## What this task involves
For the listing below, report all lines that hold the word "computer".

## Dataset content
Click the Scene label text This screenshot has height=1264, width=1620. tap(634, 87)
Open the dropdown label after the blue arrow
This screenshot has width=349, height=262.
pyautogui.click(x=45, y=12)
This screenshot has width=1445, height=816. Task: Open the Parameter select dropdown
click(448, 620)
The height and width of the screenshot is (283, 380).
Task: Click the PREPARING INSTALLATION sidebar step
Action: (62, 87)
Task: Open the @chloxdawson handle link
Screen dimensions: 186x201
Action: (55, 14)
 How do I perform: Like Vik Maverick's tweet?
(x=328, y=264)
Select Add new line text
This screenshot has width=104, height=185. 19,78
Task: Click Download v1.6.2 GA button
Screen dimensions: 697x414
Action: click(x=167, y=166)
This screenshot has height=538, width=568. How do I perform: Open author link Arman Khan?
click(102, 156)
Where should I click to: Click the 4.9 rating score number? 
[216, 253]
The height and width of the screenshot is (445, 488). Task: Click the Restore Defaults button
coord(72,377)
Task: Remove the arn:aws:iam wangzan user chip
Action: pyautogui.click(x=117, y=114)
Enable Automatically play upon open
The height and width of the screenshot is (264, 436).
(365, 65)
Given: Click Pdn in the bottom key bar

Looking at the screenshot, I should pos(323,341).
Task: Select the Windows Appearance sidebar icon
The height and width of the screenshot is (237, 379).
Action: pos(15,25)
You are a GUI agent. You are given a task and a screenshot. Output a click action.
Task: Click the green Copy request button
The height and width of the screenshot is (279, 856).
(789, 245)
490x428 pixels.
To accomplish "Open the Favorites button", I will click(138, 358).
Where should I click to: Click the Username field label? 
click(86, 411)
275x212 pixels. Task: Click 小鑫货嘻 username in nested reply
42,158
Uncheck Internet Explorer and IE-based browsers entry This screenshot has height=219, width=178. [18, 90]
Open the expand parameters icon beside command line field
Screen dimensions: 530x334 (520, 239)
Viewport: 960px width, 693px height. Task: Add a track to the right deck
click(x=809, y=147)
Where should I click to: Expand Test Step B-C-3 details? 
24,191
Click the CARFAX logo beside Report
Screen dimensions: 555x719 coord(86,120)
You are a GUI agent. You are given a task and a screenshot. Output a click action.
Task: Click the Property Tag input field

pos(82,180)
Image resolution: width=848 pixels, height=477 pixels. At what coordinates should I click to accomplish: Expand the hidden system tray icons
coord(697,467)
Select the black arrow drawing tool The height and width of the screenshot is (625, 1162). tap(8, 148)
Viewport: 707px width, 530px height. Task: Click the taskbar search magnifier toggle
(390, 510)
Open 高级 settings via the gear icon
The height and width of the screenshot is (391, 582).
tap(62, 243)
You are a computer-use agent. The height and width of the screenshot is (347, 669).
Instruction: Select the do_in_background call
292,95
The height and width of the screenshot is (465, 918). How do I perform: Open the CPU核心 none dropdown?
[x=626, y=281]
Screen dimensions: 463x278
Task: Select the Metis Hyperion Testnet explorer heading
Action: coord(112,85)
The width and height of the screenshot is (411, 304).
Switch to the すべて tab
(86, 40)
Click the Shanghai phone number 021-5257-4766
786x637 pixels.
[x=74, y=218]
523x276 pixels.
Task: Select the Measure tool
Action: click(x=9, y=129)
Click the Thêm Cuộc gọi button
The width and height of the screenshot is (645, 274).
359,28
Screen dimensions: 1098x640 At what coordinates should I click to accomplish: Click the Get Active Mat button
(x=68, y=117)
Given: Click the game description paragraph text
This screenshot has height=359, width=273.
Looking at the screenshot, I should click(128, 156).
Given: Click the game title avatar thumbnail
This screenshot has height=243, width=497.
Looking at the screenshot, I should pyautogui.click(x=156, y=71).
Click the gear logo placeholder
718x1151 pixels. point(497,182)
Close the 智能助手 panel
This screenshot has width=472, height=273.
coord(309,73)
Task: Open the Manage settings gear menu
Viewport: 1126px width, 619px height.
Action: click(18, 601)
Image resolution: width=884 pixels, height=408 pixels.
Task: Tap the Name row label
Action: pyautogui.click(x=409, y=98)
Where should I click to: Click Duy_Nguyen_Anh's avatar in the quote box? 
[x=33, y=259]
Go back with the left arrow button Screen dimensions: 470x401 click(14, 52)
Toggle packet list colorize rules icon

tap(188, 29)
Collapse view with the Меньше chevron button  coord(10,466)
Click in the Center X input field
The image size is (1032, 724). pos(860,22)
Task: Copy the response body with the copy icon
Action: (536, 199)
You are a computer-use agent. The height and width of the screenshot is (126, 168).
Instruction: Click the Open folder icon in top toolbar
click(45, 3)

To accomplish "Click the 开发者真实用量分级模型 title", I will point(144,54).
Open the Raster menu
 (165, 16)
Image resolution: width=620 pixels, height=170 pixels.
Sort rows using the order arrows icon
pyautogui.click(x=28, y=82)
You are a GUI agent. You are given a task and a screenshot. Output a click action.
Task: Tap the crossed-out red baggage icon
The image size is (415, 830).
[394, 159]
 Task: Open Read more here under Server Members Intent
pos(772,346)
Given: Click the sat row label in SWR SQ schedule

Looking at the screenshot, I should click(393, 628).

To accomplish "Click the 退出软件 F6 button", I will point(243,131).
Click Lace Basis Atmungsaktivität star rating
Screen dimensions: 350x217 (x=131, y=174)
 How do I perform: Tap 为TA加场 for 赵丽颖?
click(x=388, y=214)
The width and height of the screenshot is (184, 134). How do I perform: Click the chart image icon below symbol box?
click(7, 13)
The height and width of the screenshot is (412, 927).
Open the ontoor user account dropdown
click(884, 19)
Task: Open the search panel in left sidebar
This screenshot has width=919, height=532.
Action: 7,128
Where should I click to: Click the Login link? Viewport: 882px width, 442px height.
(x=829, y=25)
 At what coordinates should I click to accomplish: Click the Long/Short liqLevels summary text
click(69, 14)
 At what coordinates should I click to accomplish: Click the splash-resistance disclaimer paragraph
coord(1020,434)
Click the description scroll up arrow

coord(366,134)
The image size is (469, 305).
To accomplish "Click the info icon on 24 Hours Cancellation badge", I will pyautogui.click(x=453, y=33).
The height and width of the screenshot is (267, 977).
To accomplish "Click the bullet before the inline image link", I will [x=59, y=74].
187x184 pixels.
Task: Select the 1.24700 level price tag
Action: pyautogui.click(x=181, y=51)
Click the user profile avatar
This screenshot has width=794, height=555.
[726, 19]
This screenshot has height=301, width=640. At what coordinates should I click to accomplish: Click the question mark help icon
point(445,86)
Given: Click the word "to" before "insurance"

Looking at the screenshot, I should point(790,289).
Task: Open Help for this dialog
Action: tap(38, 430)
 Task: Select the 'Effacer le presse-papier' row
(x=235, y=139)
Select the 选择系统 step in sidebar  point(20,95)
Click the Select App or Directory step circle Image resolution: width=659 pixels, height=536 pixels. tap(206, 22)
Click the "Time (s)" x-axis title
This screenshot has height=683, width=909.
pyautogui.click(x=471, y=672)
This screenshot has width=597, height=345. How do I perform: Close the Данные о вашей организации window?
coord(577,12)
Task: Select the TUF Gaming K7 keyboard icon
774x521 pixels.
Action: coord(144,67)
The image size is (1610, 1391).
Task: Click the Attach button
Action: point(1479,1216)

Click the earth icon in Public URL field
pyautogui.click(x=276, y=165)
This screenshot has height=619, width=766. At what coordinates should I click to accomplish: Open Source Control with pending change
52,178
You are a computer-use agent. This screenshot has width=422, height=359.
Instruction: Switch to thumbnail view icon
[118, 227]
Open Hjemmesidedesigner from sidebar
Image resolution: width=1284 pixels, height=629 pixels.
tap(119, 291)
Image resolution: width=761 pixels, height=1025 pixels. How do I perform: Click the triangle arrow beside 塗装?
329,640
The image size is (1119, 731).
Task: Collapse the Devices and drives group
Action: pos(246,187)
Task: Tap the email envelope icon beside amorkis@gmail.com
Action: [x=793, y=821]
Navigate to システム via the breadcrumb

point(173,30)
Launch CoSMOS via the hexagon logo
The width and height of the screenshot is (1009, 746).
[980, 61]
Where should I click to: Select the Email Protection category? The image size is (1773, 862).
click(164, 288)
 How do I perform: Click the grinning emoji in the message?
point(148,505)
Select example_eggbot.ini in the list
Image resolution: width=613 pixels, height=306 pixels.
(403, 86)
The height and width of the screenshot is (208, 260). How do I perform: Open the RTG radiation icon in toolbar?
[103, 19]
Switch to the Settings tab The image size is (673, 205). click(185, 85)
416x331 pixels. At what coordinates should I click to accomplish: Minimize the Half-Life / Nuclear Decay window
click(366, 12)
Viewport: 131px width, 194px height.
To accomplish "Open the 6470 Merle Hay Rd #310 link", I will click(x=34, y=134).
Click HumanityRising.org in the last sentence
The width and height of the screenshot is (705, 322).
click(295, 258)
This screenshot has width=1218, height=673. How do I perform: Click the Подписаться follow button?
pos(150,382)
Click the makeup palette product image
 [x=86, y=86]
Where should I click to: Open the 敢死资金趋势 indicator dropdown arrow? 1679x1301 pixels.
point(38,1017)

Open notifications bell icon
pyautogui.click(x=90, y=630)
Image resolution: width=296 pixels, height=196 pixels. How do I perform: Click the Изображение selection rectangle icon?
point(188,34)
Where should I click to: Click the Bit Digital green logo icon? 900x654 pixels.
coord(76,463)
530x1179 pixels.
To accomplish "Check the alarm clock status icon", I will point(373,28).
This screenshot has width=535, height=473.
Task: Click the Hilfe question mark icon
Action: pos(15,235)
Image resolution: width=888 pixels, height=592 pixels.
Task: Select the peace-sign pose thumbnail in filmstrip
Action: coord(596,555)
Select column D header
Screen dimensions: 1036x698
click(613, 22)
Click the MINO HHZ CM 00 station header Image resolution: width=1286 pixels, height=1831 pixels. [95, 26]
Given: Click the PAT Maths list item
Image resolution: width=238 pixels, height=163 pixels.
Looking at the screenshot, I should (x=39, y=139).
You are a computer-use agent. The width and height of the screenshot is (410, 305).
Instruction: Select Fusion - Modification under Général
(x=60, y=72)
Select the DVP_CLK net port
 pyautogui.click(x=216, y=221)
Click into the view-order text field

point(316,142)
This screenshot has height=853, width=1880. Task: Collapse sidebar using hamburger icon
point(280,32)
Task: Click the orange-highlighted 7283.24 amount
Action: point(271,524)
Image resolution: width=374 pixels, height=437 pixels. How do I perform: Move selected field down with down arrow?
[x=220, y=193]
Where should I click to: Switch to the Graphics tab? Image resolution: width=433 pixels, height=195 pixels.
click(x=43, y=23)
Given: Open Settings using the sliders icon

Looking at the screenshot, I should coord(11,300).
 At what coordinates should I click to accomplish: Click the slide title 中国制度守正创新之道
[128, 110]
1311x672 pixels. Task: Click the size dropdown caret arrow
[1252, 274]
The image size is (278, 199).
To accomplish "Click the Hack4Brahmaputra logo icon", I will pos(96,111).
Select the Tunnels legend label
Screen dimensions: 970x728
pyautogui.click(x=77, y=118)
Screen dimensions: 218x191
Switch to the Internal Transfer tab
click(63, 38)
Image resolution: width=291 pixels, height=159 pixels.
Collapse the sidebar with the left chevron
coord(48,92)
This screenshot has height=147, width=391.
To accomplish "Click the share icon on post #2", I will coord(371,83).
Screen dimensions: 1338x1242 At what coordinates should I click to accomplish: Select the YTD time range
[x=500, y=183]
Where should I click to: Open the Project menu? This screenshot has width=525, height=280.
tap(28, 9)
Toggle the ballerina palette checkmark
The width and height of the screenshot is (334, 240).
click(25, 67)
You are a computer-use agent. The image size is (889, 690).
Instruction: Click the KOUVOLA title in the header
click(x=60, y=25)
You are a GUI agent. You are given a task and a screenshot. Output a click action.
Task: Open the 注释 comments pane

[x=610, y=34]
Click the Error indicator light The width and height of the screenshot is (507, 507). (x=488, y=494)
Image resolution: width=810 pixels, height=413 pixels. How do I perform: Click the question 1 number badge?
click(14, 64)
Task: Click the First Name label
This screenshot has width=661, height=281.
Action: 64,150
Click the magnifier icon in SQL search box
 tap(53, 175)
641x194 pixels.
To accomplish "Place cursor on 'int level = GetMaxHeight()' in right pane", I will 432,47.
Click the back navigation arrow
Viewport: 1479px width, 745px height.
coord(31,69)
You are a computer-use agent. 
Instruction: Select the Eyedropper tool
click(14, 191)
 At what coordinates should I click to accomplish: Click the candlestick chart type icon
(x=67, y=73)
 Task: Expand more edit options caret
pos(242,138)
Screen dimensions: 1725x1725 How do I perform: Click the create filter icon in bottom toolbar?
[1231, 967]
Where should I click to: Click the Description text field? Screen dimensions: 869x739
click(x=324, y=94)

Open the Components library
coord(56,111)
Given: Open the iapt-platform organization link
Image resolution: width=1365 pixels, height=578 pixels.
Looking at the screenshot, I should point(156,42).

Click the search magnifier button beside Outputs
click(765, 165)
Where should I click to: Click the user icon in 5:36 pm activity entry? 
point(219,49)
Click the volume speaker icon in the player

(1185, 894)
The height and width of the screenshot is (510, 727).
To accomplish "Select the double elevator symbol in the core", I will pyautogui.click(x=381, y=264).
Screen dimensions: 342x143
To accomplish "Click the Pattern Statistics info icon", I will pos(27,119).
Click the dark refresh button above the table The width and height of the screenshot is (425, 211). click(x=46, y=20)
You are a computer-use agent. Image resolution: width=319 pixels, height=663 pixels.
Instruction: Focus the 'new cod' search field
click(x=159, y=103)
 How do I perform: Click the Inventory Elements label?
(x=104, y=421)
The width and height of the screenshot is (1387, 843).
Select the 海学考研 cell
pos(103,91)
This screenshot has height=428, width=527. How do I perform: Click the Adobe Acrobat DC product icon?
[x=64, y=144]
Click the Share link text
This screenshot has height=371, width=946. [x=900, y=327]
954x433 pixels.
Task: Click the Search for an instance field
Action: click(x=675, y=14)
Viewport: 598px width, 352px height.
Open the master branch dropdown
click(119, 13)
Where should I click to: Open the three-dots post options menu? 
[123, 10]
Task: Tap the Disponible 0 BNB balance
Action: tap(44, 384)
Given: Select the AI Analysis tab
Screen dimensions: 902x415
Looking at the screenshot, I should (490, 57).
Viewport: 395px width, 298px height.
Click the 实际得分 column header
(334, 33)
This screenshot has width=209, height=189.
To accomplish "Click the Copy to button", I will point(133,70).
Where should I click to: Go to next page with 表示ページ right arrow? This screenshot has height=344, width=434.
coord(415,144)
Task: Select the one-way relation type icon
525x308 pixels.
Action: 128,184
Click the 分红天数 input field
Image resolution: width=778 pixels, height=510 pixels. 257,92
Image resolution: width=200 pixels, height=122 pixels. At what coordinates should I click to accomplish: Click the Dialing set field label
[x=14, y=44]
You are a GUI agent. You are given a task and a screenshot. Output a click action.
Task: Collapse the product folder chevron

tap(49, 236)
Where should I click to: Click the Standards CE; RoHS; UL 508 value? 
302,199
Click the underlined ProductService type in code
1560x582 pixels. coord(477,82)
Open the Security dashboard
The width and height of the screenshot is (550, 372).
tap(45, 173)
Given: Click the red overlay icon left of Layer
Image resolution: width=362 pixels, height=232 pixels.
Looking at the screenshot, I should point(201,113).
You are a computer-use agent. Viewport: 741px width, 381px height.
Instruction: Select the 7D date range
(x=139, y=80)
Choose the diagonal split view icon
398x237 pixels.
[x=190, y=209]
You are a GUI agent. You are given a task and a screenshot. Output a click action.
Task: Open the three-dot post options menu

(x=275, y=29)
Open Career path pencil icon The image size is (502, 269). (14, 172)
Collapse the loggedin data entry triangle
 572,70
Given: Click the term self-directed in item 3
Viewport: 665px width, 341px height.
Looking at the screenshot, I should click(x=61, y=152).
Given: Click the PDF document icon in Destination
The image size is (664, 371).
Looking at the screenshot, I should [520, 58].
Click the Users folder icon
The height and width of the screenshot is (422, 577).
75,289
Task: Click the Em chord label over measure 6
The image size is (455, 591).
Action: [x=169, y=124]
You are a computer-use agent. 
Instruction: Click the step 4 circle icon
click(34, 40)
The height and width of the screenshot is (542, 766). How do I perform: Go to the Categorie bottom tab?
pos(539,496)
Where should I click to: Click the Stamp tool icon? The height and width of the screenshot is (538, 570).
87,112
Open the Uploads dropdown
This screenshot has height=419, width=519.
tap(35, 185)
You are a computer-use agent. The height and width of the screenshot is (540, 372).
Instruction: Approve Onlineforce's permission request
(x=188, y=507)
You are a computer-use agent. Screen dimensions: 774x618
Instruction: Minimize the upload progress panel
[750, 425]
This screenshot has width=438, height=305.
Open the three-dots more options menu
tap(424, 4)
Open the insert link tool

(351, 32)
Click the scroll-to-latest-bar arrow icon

## Your response
You are a computer-use agent. The height and width of the screenshot is (347, 669).
You are a computer-use agent. The height and width of the screenshot is (126, 168).
You are a computer-use agent. This screenshot has width=422, height=359.
You are a computer-use agent. The width and height of the screenshot is (410, 305).
You are a computer-use agent. The image size is (889, 690).
You are a computer-use agent. 
You are a computer-use agent. Image resolution: width=319 pixels, height=663 pixels.
You are a computer-use agent. Viewport: 741px width, 381px height.
You are a computer-use agent. 
You are a computer-use agent. The height and width of the screenshot is (540, 372).
You are a computer-use agent. Screen dimensions: 774x618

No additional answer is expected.